Guembelitria cretacea do Cretáceo Superior do Texas. Um micrômetro (a unidade usada acima) mede um milésimo de milímetro e um milionésimo de um metro.
Muito do seu trabalho neste assunto se concentrou nos foraminíferos, microrganismos aquáticos que você mencionou anteriormente e que não recebem muita atenção. Como são eles e como foram impactados por esta extinção?
Foraminíferos - ou "forames" - são os menores animais. Apenas uma célula. E, no entanto, eles nos dizem como era o meio ambiente há 250 milhões de anos. Eles desenvolvem essas conchas de carbonato de cálcio muito complexas e cada espécie tem seu próprio design, que é determinado pelo ambiente. Não é surpreendente, então, que eles sejam tão sensíveis às mudanças ambientais. As espécies maiores e mais ornamentadas são eliminadas mais rapidamente. Os onívoros podem se ajustar às mudanças de temperatura, oxigênio e salinidade e se dão melhor em condições estressantes.
Todos, exceto um, foram extintos durante a extinção do Cretáceo-Terciário: Guembelitria cretacea . É um oportunista de desastres que diminui quando as condições melhoram, mas nunca morre. Ele sobrevive hoje perto da superfície e prospera durante a acidificação do oceano. É como uma barata.

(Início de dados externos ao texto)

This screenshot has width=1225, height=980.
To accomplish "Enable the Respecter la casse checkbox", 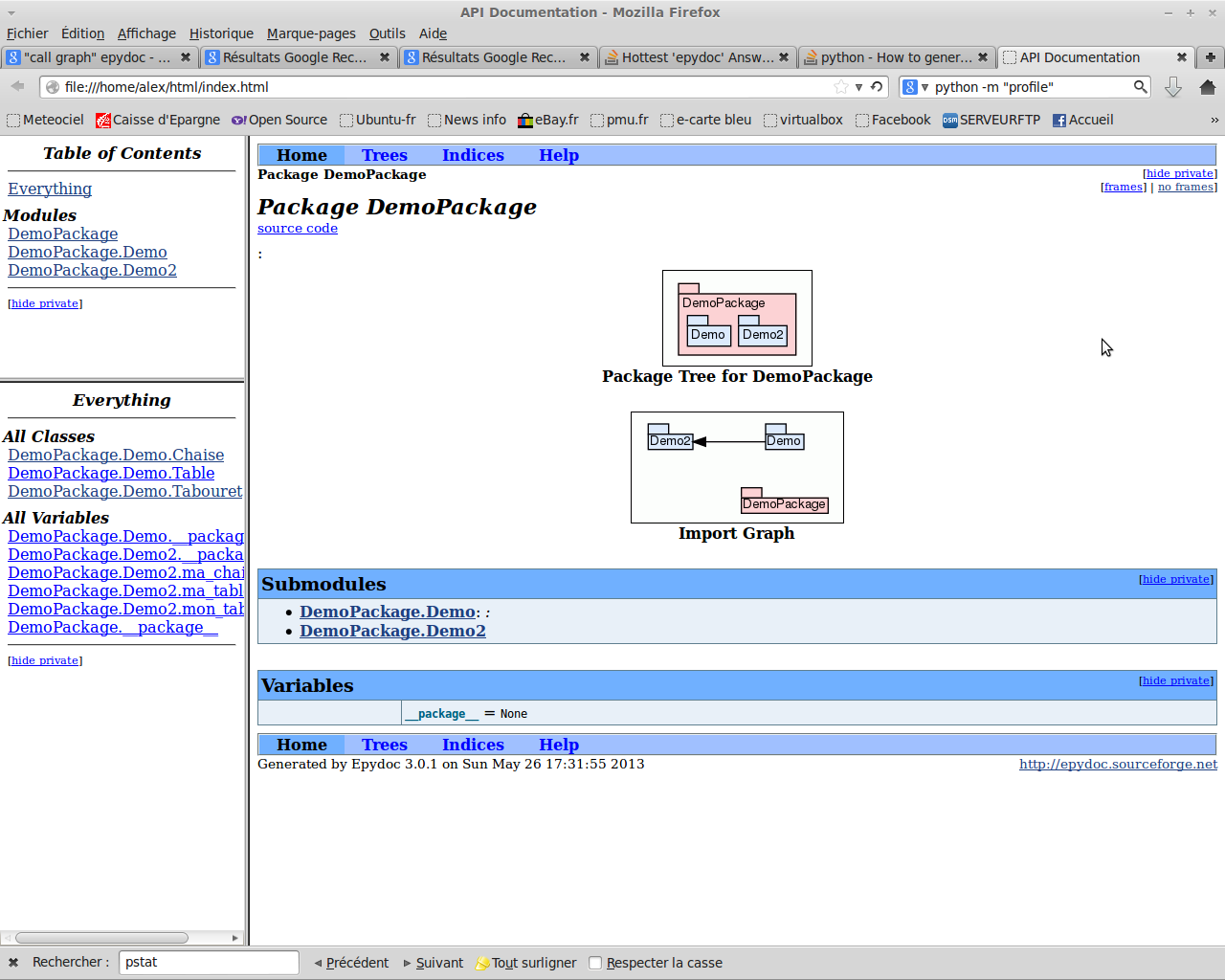I will (595, 963).
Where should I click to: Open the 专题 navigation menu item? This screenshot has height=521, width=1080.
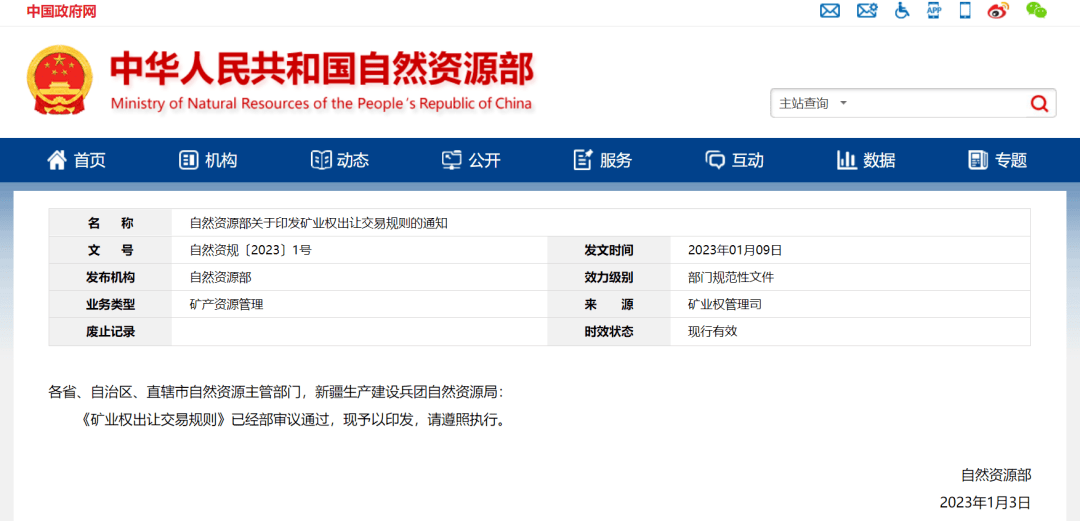point(998,160)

Platypterygius, um dos últimos ictiossauros e uma possível vítima da extinção Cenomaniano-Turoniana. Arte de Xing Lida.
Australian Geographic
Você também estudou eventos de extinção menos conhecidos e incidentes antigos de mudança climática. Você poderia nos contar um pouco sobre esses eventos e o que você e seus colegas descobriram?
A extinção Cenomaniana-Turoniana foi global e causada pelo vulcanismo, mas foi causada pelo vulcanismo submarino, que tende a não ser tão mortal quanto o vulcanismo continental, porque nenhum gás de efeito estufa entra na atmosfera.
O Máximo Térmico Paleoceno-Eoceno também me interessa. Tudo começou com erupções vulcânicas do Atlântico Norte, que fizeram com que a temperatura do oceano subisse 3 ou 4 graus Celsius, acompanhada pela acidificação do oceano. Cerca de 40 por cento dos forames do fundo do mar foram extintos, mas assim como muitos novos evoluíram, assim como durante a extinção Cenomaniano-Turoniana.
Como você espera que suas descobertas ajudem a mudar a opinião pública sobre a extinção em geral?
Espero que eles percebam que respostas simples geralmente não são as certas, porque o mundo é um sistema complexo. Uma maravilha de um só golpe como o impacto de Chicxulub é uma explicação altamente improvável para algo tão complexo como uma extinção em massa que atrasou a recuperação do planeta por meio milhão de anos depois.